In topi sovrappeso con prediabete, la dieta paleolitica povera di carboidrati e ricca di grassi aumenta il peso e l’intolleranza al glucosio.
Perchè non tornare a mangiare “paleolitico” nel terzo millennio? Proprio come facevano i nostri antenati che vivevano di caccia, pesca e frutti donati dalla terra. Ormai adottata da molti personaggi famosi e comuni, la dieta paleolitica prevede il consumo di carni magre, pesce e frutti di mare, uova, noci e semi, frutta e verdura. Ad un maggior apporto di grassi si affianca una riduzione del consumo di carboidrati, appunto assunti con frutta e verdura, mentre vengono banditi i cereali e i loro derivati. I presupposti farebbero pensare al solo guadagno in salute: un’alimentazione più ricca di frutta e verdura fa perdere peso, assumere meno carboidrati abbassa il rischio di glicemia alta dopo i pasti. Tuttavia, un’alimentazione povera di carboidrati e ricca di grassi come richiede la dieta paleolitica non porta alla perdita di peso e causa l’accumulo di grasso nel fegato, che interferisce con l’azione dell’insulina nella produzione di glucosio epatico. Poi, è giusto ricordare che non sono presenti studi scientifici che sostengono i benefici della dieta paleolitica, nonostante sia adottata da molte persone.
Recentemente, la rivista Nutrition & Diabetes ha pubblicato uno studio che ha osservato gli effetti della dieta paleolitica in topi sovrappeso con i sintomi del prediabete. I ricercatori dell’Università di Melbourne, in Australia, hanno suddiviso i topi in due diversi gruppi e li hanno nutriti per 8 settimane con una dieta povera di carboidrati e ricca di grassi, rispettivamente il 20% ed il 60% dei nutrienti ingeriti, o con la loro dieta abituale che prevede l’assunzione di grassi fino al 3%.
Dopo 8 settimane, i topi nutriti con la dieta paleolitica mostravano un aumento dell’intolleranza al glucosio, di insulina e avevano il 15% in più del loro peso iniziale e con un raddoppio della massa grassa (dal 2% al 4%).
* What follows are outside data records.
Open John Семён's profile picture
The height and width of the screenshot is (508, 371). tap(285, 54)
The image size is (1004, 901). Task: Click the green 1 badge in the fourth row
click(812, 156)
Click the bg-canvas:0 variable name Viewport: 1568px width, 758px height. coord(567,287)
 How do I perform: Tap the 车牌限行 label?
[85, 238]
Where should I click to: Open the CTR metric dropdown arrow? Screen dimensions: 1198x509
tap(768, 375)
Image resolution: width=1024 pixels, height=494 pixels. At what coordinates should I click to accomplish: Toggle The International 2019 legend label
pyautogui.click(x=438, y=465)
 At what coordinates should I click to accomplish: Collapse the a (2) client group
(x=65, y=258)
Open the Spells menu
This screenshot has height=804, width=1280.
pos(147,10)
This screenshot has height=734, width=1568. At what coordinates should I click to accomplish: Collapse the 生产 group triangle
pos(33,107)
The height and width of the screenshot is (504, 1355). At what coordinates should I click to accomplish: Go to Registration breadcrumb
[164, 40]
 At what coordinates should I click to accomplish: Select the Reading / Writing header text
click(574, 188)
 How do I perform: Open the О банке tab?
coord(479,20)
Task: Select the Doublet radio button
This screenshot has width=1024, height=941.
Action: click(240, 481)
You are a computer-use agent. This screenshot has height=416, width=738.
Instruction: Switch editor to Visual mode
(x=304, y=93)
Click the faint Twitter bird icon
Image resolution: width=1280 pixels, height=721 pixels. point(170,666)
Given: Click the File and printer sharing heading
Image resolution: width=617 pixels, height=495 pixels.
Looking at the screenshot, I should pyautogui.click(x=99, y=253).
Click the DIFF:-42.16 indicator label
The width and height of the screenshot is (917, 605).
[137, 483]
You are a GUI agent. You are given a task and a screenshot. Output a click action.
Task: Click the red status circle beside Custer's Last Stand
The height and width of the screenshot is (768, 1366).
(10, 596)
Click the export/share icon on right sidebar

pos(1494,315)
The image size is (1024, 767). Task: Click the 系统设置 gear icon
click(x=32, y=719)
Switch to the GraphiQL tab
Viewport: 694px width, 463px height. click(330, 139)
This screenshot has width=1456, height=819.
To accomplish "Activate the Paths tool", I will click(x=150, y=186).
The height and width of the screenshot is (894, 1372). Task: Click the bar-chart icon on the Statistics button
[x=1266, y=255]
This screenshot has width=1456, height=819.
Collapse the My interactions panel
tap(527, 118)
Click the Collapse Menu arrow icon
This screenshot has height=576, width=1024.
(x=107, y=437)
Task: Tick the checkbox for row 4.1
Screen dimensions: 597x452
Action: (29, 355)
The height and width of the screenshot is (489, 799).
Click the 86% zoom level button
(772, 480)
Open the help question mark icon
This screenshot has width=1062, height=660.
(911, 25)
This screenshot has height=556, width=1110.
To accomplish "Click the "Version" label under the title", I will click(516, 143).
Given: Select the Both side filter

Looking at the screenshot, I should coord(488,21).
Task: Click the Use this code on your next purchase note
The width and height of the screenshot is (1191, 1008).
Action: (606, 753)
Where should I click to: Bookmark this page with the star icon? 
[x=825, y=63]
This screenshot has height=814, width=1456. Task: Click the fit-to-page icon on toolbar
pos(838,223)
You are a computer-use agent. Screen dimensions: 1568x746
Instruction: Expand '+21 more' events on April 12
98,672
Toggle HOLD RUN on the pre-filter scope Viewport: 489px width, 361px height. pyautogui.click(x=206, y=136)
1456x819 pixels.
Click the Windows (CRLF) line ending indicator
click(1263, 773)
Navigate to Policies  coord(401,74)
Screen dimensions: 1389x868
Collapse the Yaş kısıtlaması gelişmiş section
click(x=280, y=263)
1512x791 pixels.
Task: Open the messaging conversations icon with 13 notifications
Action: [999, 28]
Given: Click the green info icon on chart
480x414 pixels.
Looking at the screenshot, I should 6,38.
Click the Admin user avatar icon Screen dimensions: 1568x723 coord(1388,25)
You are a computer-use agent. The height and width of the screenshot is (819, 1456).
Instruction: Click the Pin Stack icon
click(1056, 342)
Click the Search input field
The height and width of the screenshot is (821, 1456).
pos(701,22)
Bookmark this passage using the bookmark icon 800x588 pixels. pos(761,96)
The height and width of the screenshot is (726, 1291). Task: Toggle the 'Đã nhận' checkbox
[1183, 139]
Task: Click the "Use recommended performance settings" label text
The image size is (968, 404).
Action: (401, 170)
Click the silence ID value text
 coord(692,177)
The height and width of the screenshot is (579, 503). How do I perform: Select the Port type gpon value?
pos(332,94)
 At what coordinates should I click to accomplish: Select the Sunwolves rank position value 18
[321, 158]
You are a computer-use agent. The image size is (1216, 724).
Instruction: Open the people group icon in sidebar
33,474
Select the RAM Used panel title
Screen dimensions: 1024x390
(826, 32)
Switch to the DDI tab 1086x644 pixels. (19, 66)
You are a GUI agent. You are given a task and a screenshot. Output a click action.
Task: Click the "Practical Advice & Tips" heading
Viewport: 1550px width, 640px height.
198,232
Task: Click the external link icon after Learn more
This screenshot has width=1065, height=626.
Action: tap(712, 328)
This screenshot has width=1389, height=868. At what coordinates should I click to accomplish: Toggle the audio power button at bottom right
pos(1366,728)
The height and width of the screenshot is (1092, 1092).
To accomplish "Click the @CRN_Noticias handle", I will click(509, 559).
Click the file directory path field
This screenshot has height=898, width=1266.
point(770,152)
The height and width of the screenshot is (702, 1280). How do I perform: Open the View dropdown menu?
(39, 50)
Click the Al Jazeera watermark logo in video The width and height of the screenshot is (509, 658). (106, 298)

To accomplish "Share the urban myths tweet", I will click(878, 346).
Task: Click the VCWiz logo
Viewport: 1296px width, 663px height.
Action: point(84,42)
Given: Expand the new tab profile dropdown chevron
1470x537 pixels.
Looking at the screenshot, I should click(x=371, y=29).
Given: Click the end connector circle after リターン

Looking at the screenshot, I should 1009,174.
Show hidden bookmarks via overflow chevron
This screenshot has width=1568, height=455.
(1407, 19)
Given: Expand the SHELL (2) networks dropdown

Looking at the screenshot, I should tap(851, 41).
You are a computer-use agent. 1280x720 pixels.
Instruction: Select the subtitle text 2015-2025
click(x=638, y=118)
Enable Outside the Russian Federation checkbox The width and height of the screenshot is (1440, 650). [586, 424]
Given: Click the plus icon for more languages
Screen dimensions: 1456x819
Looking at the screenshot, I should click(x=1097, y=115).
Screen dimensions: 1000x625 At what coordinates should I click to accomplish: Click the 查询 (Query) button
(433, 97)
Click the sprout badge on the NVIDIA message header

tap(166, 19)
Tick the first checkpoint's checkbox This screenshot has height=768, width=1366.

Questo notevole aumento di peso, paragonabile a un uomo di quasi 91 kg che in 2 mesi aumenta di circa 14 kg, aumenta il rischio di pressione alta, problemi ossei, artrite, ansia e depressione, con rischio potenziale di iperglicemia, alti livelli di insulina fino allo sviluppo di diabete.
“Questi dati portano un messaggio molto importante” conclude il Prof. Sof Andrikopoulos, Presidente della Australian Diabetes Society e autore principale dello studio. “Bisogna prestare molta attenzione con le diete ricche di grassi, sempre seguire il consiglio del medico specialista per la gestione del peso e sempre scegliere diete basate sulle evidenze scientifiche come, ad esempio, la dieta mediterranea”.